One of the eleven ‘adventures’ in Italo Calvino’s Difficult Loves is that of a photographer. This is a man who realizes very quickly that what lurks in his “black instrument” is nothing but a kind of madness. And this madness is a forking path. One path beckons outwards, towards the doomed and impossible desire to document everything that exists and happens before it is lost forever.
The camera must record all reality, all history; only then would it start making some sort of crazy sense. The other one leads inexorably within, into the labyrinths out of which the eyes, windows of the soul, look at the world outside. Yet, in his studio, as he focuses the camera on his model, her body forced into a sequence of grotesque poses, the two roads, inner and outer, seem to cross again “in the glass rectangle”. It is “like a dream, when a presence coming from the depth of memory advances, is recognized, and then suddenly is transformed into something unexpected, something that even before the transformation is already frightening, because there’s no telling what it might be transformed into”.
Dayanita Singh’s Dream Villa opens, and then closes, the gates to such a realm of the unexpected. To those who are familiar with her earlier, black-and-white work (books as well as shows) — the exquisiteness of Go Away Closer (2007), the intimacy of Sent a Letter (2007), the elegiac humour of Privacy (2003) and Ladies of Calcutta (2008) — the elusive menace of Dream Villa, moving unpredictably from the tender to the lurid, moonscape indistinguishable from mindscape, will come as a shock. The desolate expanses of light turning into colour in Blue Book (2009), her first body of colour work, have intensified, in Dream Villa, into a world of the night whose denizens become something other than human in the uncanny light of a radically estranging gaze. The unexpected is part of this book in a material sense as well.

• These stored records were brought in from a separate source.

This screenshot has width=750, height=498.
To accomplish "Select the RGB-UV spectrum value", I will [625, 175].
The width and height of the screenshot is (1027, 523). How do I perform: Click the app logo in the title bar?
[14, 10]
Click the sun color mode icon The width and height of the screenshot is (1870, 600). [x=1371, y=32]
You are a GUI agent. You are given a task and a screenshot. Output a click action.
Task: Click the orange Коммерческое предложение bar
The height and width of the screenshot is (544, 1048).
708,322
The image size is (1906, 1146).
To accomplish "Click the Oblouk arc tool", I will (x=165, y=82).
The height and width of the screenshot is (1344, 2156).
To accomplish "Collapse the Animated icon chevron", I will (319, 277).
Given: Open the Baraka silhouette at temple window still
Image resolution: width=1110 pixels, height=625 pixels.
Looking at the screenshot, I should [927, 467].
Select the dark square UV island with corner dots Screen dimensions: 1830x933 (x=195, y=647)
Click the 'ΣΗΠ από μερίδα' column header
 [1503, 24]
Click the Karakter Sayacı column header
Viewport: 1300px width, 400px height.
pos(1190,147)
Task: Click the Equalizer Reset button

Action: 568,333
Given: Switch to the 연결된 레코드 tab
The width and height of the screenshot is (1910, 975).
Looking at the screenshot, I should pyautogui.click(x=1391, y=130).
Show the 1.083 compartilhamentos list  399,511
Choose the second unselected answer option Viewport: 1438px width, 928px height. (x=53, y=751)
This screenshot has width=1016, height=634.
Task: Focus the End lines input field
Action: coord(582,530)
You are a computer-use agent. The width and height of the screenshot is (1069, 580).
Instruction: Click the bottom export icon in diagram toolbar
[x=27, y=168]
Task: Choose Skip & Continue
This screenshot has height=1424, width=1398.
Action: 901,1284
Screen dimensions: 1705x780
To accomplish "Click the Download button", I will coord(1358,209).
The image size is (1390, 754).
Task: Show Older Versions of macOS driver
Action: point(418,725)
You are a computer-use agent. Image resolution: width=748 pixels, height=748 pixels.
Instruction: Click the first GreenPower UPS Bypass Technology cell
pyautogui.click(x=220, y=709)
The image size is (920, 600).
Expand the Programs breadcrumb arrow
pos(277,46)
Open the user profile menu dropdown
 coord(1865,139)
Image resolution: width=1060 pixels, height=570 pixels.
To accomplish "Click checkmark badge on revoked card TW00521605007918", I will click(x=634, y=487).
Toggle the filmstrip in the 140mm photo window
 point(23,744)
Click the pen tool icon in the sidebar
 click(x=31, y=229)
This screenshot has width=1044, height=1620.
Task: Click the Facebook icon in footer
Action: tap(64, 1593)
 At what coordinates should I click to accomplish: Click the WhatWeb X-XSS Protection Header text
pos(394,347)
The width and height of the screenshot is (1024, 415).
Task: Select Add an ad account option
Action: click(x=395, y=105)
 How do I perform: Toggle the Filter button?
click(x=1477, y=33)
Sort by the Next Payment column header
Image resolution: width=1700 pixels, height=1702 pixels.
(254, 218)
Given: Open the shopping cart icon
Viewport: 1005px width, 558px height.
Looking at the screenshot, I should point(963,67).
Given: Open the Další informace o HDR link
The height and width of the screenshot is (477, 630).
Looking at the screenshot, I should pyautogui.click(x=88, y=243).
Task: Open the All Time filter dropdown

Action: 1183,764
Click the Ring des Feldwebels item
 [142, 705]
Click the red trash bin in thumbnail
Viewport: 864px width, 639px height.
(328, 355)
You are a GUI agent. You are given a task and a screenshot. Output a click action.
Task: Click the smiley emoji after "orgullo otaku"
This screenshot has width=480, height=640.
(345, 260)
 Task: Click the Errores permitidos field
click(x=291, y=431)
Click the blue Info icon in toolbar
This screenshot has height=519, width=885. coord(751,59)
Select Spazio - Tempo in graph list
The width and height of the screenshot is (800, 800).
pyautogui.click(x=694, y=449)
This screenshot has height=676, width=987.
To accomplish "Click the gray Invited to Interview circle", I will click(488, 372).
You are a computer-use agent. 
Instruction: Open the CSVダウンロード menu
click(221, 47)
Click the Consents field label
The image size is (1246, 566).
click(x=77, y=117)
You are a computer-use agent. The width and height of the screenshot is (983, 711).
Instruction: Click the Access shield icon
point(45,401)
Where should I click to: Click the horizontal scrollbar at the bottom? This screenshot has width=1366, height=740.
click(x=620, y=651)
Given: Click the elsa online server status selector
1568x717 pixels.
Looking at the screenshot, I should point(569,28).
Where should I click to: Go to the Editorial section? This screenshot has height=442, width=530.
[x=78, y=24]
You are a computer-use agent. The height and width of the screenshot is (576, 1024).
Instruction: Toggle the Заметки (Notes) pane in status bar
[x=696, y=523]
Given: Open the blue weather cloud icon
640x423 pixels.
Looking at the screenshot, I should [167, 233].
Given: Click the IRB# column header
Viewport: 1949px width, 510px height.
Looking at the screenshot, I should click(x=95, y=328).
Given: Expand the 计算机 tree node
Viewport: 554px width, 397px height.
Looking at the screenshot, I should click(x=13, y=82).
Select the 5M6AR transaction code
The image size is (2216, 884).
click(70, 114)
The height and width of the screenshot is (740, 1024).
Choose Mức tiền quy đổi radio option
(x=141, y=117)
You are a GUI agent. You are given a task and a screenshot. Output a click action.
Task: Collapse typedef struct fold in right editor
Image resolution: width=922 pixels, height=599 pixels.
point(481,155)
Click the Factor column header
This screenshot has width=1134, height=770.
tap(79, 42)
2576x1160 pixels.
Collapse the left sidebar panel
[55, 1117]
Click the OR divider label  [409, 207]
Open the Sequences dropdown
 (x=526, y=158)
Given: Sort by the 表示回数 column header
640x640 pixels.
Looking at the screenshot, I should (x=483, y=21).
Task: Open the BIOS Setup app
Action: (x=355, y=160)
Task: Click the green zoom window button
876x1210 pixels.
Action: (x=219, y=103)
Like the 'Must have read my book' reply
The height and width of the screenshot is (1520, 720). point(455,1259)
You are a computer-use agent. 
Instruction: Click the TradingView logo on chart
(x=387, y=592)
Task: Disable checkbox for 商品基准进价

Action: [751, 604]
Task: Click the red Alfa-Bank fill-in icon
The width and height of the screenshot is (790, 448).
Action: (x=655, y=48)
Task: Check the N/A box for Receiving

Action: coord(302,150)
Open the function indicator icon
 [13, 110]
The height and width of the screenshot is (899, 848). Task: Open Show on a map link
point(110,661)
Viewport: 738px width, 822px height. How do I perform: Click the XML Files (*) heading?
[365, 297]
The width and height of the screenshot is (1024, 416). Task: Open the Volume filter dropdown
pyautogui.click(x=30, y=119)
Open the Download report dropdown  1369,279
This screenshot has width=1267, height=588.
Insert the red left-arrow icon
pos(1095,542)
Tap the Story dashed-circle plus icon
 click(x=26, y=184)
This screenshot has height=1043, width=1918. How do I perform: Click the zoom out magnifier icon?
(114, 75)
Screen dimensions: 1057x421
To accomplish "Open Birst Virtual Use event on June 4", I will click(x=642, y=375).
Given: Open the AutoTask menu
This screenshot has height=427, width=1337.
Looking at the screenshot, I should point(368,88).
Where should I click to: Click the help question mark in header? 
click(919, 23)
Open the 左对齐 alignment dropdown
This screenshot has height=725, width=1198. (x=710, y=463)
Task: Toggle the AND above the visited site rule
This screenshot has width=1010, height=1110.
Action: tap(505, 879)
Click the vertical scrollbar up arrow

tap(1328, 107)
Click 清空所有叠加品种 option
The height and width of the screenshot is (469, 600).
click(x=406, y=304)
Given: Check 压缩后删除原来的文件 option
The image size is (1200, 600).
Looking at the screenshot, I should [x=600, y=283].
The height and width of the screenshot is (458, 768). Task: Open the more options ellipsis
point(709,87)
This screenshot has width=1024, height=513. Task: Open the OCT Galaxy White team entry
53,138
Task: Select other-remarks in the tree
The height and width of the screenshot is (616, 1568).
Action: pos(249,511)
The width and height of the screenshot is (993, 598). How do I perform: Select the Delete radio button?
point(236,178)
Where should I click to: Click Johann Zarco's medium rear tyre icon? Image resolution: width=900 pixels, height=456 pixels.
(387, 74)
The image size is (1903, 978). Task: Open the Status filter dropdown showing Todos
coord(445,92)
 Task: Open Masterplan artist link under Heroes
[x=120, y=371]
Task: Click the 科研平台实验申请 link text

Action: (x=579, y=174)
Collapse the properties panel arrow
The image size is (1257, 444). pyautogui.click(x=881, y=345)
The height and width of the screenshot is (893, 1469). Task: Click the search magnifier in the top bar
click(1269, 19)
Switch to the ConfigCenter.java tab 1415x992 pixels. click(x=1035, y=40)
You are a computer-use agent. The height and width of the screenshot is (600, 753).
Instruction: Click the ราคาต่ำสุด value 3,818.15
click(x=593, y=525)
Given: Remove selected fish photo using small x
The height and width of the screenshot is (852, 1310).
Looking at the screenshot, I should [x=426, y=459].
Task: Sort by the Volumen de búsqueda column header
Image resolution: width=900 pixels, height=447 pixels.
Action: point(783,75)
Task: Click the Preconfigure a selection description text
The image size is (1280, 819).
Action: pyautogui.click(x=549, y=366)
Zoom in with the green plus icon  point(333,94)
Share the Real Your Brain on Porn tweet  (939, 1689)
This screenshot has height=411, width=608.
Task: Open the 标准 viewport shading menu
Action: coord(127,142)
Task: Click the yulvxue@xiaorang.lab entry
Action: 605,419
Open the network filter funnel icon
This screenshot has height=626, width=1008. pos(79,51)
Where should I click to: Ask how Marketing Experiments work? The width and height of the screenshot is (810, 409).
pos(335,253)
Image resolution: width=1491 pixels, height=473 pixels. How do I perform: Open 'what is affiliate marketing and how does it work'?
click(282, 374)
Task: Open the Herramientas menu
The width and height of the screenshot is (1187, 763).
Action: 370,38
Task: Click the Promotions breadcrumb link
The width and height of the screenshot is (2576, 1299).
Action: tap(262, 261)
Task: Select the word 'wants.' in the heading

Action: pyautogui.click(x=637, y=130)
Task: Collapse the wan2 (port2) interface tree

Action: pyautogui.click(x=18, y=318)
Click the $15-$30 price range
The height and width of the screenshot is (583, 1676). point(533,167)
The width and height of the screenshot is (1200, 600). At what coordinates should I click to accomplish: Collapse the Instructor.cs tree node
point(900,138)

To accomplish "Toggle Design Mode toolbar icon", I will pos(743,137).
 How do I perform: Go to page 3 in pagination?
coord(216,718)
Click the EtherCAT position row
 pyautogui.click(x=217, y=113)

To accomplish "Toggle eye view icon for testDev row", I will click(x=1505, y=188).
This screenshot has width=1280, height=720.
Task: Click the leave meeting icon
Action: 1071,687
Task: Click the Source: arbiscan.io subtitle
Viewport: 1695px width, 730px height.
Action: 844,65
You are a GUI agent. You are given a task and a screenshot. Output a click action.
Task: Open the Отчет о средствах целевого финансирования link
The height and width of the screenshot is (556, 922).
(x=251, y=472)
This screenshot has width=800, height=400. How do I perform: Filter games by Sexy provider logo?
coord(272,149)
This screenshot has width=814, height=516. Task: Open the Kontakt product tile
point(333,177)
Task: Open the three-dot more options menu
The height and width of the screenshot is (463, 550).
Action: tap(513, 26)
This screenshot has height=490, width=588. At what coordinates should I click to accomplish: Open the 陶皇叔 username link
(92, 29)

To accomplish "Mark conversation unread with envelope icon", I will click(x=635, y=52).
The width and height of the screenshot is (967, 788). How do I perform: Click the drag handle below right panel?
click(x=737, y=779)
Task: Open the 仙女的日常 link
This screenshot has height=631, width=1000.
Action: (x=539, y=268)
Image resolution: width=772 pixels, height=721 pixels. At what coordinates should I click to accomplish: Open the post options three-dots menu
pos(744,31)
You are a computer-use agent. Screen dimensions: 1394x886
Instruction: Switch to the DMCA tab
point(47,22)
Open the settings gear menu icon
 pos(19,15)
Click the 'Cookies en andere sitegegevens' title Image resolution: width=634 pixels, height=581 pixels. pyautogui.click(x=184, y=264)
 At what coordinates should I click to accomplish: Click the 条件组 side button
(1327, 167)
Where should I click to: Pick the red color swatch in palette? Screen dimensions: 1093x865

The use of daylight film after dark, long exposures, and the refusal to go digital mean relinquishing control over the relationship between vision and image. So, as in Blue Book, the accidents of how different kinds of light react with the chemicals in the film begin to determine the nature of the image on the page. This creates a language of colour, darkness and light that is disturbingly at odds with one’s normal, waking memories of the night. Madness, as Calvino knew, lurks in the by-lanes of the photographer’s art because the mind is a blacker instrument than the camera. Dream Villa risks this lunacy as it records, with a relentlessness that dispenses with comfort, how the modern moon quietly withdraws the tenderness of her protection from the brilliant cruelties of artificial light.